# What you need to do
Rewrite the part of the items that opens with the line containing "This screenshot has height=1024, width=1126." and closes with the line containing "center [188, 58].", swapping "emoji-row" for "emoji-panel" and leaving everything else unchanged.

Input records Block Start

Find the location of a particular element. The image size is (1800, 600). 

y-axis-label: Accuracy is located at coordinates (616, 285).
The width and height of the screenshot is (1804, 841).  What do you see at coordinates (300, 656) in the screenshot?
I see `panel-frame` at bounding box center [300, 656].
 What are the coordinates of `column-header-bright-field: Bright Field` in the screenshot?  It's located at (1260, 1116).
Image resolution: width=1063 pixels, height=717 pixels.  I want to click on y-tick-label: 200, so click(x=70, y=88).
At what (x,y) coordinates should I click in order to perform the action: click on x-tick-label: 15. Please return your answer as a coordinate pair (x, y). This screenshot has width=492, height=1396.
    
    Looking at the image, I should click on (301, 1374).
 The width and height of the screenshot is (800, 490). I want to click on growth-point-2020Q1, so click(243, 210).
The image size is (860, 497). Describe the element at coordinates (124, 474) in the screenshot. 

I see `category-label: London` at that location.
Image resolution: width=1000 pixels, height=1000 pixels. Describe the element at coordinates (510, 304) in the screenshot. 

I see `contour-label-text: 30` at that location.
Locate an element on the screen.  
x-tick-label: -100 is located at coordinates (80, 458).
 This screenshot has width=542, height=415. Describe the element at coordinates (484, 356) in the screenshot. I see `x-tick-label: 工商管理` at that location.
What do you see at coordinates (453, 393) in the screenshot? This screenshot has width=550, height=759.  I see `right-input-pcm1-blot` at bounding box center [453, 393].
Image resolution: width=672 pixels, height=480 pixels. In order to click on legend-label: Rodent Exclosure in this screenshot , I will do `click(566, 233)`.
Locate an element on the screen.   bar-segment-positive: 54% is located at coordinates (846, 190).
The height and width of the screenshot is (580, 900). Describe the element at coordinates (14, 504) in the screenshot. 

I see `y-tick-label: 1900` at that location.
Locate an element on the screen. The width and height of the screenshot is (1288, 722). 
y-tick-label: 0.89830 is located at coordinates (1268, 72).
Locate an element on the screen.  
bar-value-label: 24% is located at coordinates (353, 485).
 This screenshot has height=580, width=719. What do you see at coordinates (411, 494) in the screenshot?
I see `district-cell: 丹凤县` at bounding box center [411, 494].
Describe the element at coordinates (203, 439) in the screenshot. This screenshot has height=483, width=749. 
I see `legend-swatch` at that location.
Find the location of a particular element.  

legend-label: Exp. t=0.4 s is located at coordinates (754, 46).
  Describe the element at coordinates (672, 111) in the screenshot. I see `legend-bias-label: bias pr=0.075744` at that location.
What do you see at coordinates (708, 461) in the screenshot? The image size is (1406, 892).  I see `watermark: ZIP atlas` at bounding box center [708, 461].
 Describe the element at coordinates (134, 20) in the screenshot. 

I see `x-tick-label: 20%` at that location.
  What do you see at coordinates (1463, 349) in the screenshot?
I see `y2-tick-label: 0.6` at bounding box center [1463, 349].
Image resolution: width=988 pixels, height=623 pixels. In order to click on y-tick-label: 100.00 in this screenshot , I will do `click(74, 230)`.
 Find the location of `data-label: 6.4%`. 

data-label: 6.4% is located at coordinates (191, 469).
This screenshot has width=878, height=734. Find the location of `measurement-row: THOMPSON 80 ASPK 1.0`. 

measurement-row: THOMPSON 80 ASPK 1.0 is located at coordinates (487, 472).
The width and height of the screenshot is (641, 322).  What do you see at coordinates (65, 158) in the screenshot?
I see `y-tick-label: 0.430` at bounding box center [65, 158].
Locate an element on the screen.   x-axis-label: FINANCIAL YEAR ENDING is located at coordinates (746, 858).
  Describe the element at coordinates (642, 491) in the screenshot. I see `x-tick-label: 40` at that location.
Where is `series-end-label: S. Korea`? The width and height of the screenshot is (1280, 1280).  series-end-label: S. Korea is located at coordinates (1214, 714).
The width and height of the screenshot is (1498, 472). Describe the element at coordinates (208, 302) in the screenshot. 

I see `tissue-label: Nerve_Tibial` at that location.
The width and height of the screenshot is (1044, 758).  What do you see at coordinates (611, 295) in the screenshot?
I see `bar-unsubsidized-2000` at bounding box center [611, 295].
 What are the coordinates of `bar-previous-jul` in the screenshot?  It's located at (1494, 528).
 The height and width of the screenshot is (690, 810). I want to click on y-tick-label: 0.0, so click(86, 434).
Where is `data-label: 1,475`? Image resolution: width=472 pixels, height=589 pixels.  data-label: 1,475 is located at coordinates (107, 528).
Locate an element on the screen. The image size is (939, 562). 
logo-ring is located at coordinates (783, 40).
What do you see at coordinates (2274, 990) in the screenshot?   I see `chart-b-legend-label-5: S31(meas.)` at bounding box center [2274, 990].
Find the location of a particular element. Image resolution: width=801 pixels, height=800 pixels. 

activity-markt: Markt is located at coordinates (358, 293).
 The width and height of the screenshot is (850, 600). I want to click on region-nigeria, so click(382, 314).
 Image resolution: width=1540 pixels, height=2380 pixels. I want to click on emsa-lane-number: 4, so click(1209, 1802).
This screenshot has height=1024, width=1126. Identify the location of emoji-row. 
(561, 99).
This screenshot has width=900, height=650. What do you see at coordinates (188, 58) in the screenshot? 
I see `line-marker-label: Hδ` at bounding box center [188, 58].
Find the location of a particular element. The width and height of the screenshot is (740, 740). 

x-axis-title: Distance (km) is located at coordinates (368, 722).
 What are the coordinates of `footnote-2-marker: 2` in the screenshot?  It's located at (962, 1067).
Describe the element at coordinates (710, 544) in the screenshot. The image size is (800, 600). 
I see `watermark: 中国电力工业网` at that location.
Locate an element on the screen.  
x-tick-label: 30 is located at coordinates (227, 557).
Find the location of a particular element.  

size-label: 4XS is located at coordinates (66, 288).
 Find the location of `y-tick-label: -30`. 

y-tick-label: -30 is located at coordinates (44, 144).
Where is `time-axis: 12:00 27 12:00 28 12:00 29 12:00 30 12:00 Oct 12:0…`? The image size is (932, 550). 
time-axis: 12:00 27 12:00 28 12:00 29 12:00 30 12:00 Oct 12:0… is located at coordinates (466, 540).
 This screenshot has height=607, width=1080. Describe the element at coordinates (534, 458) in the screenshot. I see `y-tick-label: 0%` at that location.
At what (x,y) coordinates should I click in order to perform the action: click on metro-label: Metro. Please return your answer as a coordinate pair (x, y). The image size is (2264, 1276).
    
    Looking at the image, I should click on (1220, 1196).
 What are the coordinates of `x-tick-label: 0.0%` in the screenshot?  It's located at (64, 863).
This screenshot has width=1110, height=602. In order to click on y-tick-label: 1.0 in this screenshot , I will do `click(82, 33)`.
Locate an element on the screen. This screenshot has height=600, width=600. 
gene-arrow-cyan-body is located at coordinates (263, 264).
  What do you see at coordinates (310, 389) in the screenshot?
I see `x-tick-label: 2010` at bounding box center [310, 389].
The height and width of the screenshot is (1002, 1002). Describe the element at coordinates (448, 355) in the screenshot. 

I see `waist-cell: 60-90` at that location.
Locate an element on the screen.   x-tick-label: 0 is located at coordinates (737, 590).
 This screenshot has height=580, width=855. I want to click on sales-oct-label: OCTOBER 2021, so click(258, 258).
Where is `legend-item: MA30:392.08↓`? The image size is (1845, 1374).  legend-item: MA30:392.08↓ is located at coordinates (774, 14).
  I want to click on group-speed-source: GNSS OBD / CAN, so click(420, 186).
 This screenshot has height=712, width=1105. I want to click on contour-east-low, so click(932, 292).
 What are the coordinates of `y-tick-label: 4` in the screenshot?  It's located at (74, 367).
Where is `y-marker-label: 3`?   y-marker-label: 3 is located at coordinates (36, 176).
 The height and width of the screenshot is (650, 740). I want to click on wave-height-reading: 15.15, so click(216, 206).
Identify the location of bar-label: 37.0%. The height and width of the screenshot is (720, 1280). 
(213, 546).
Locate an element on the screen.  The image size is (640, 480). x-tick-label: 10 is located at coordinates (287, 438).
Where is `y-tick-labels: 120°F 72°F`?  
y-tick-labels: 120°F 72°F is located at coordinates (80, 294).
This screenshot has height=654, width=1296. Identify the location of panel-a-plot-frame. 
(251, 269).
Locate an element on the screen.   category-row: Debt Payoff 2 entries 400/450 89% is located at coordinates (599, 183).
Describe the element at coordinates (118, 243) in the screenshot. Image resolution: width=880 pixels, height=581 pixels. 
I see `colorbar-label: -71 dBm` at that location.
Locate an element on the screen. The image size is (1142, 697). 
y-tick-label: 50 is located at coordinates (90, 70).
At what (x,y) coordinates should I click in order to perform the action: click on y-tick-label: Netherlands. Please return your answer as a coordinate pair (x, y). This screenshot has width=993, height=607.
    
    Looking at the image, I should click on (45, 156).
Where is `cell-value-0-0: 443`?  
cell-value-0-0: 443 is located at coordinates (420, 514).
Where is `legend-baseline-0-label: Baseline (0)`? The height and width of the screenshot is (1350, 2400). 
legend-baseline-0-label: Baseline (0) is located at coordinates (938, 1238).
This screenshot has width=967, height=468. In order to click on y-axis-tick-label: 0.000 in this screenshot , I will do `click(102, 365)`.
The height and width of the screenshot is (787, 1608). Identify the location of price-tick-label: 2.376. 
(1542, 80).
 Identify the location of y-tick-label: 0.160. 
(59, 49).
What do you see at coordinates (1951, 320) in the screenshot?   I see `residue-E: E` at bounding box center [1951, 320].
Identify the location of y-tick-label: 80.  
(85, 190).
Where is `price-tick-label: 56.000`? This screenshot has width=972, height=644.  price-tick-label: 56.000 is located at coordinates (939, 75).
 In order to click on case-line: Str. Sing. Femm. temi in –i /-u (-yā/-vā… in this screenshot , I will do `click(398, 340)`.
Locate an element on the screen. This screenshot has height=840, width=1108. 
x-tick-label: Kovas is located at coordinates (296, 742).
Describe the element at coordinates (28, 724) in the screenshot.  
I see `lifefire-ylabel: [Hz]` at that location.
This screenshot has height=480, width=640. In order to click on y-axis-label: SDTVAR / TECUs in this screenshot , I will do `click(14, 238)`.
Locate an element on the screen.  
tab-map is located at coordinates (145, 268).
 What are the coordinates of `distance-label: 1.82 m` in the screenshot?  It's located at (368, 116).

Input records Block End

# Expected output
This screenshot has height=1024, width=1126. Identify the location of emoji-panel. 
(561, 99).
This screenshot has width=900, height=650. What do you see at coordinates (188, 58) in the screenshot? 
I see `line-marker-label: Hδ` at bounding box center [188, 58].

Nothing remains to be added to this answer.